Exercise directions: Find every line in the records below that contains the word "will", and copy each such line.

Data records:
▼

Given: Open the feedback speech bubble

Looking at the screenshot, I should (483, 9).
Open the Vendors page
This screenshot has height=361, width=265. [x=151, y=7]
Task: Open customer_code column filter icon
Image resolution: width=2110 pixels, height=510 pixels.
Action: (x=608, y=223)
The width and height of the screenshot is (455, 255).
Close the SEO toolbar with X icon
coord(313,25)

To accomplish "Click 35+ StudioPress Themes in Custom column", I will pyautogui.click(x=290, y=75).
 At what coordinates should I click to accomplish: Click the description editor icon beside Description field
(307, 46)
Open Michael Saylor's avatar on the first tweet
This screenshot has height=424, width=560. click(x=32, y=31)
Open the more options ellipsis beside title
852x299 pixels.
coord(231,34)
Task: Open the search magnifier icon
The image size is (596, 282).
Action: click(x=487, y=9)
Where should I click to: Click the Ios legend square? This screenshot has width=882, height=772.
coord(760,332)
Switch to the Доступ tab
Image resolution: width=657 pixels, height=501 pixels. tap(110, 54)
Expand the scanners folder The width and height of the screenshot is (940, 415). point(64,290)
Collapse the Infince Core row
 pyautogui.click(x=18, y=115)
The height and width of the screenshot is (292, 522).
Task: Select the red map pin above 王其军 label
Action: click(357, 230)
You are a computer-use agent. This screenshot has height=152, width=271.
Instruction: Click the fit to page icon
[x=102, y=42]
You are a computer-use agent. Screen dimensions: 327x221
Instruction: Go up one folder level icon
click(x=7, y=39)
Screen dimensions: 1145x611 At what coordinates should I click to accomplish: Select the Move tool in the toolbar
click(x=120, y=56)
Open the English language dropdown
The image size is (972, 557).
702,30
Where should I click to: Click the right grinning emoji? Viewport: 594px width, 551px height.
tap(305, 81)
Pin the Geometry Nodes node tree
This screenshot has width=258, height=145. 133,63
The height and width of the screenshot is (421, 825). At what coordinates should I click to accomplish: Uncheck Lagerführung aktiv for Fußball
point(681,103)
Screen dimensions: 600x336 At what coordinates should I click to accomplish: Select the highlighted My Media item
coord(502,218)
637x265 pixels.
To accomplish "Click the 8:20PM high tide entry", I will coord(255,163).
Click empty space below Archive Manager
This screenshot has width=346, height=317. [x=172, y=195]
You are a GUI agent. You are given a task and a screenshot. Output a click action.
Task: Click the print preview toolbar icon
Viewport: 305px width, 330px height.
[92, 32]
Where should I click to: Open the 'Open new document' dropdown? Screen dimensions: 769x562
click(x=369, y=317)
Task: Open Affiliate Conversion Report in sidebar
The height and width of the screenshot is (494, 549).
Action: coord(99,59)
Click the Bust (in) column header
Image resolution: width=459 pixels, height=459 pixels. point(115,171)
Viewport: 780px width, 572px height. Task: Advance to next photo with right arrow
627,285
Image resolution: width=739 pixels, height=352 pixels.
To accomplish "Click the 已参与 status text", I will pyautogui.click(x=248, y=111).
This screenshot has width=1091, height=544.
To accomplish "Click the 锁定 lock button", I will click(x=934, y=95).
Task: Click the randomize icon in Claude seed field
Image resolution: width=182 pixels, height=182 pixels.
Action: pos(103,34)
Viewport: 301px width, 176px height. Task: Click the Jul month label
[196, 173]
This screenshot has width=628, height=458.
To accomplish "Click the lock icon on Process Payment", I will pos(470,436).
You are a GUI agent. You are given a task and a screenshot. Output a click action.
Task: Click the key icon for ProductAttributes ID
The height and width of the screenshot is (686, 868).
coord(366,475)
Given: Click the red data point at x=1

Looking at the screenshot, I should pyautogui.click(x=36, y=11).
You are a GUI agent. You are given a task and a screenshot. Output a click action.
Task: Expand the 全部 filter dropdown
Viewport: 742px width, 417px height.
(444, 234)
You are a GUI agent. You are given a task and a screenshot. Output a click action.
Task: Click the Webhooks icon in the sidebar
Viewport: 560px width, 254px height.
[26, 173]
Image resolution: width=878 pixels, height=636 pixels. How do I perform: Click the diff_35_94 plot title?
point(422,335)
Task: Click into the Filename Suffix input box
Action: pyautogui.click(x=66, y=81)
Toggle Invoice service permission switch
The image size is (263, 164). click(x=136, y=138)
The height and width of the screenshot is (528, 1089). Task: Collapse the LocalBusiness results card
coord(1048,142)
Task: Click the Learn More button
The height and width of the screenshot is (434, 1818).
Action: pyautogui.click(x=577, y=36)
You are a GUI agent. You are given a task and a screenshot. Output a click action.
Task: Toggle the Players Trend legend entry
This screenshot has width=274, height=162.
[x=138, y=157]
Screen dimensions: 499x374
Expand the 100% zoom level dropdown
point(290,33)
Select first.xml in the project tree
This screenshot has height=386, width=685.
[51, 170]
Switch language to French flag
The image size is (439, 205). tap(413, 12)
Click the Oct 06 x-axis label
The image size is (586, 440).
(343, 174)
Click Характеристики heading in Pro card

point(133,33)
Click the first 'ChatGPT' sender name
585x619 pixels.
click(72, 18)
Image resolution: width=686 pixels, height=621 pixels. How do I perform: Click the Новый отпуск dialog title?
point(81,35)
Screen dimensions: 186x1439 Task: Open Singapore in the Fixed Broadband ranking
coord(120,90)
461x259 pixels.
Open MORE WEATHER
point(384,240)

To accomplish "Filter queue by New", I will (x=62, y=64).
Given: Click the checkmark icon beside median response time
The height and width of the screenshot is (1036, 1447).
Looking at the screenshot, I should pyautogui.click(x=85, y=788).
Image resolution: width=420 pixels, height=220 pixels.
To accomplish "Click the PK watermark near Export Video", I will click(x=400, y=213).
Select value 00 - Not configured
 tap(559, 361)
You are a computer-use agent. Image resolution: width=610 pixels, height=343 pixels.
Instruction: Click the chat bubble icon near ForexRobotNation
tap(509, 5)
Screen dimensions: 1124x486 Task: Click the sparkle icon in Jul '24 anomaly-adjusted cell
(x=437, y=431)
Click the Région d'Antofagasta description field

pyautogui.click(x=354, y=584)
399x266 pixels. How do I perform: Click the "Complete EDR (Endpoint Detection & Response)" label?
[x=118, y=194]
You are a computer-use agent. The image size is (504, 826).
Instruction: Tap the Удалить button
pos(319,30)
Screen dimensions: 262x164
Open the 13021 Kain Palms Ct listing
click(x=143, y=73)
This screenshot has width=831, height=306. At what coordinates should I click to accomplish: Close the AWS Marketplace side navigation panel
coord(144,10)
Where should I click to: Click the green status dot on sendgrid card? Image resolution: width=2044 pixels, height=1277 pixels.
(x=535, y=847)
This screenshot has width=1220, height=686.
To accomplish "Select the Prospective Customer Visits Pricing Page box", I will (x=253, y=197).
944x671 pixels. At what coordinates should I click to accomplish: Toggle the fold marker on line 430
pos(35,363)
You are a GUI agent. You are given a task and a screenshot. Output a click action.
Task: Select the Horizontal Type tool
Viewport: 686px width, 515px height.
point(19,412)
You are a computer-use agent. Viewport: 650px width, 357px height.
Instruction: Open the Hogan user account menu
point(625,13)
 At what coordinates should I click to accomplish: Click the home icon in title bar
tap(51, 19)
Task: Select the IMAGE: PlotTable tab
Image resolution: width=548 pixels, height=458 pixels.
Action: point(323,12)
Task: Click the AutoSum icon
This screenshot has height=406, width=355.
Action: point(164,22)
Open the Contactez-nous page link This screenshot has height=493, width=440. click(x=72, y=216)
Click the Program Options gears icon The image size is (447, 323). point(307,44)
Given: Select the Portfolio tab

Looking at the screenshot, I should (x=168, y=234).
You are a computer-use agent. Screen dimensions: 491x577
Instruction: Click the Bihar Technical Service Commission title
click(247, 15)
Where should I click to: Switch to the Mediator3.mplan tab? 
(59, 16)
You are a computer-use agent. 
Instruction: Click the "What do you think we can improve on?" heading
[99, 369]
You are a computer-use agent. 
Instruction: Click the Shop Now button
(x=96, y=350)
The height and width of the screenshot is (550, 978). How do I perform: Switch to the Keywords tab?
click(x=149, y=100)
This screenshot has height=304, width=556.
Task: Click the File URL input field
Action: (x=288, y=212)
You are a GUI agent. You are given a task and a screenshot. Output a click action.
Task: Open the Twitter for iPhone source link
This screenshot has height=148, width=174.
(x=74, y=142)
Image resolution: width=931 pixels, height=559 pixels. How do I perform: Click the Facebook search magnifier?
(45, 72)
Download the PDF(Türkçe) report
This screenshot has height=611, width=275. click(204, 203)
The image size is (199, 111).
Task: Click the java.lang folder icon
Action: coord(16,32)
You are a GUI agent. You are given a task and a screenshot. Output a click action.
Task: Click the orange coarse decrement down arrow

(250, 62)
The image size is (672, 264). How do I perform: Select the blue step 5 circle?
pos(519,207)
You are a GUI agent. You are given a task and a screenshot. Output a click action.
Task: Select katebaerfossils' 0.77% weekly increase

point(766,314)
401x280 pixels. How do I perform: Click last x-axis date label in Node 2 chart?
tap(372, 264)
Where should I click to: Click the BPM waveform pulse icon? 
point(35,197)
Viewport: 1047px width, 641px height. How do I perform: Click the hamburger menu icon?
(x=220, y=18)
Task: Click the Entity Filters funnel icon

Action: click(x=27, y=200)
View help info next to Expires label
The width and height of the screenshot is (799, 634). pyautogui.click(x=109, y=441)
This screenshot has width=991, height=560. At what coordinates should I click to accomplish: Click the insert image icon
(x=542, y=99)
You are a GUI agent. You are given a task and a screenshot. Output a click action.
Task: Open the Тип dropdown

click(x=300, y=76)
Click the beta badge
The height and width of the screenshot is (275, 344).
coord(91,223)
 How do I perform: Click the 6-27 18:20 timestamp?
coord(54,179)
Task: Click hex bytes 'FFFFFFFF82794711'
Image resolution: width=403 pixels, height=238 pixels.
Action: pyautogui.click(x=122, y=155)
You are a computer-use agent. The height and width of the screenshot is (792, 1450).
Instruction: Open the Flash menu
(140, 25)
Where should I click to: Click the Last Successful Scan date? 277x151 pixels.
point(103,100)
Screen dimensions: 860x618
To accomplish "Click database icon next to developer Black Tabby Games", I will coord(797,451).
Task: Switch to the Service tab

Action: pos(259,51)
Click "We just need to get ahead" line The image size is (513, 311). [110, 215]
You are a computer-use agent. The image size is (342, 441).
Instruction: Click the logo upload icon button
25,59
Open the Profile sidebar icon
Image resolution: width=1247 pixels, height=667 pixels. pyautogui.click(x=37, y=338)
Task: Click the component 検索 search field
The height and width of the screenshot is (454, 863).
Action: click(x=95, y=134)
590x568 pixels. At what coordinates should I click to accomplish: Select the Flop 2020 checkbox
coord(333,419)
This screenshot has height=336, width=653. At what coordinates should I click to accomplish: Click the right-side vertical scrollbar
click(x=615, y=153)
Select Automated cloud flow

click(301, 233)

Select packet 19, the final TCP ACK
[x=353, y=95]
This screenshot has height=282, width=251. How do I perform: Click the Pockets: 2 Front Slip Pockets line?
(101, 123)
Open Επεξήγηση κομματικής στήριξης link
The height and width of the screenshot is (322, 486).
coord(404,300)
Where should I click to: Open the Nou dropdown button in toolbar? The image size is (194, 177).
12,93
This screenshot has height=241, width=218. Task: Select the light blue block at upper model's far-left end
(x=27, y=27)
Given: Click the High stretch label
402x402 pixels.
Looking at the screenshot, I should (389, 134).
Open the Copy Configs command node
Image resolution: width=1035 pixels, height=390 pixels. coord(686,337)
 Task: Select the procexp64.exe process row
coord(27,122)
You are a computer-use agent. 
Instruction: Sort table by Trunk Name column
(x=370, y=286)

▲

Completed exercise:
To accomplish "Click 35+ StudioPress Themes in Custom column", I will pyautogui.click(x=290, y=75).
To accomplish "Click the 8:20PM high tide entry", I will coord(255,163).
To accomplish "Click the 已参与 status text", I will pyautogui.click(x=248, y=111).
To accomplish "Click the 锁定 lock button", I will click(x=934, y=95).
To accomplish "Click the lock icon on Process Payment", I will pos(470,436).
To accomplish "Filter queue by New", I will (x=62, y=64).
To accomplish "Click the PK watermark near Export Video", I will click(x=400, y=213).
To accomplish "Select the Prospective Customer Visits Pricing Page box", I will (x=253, y=197).
To accomplish "Click database icon next to developer Black Tabby Games", I will coord(797,451).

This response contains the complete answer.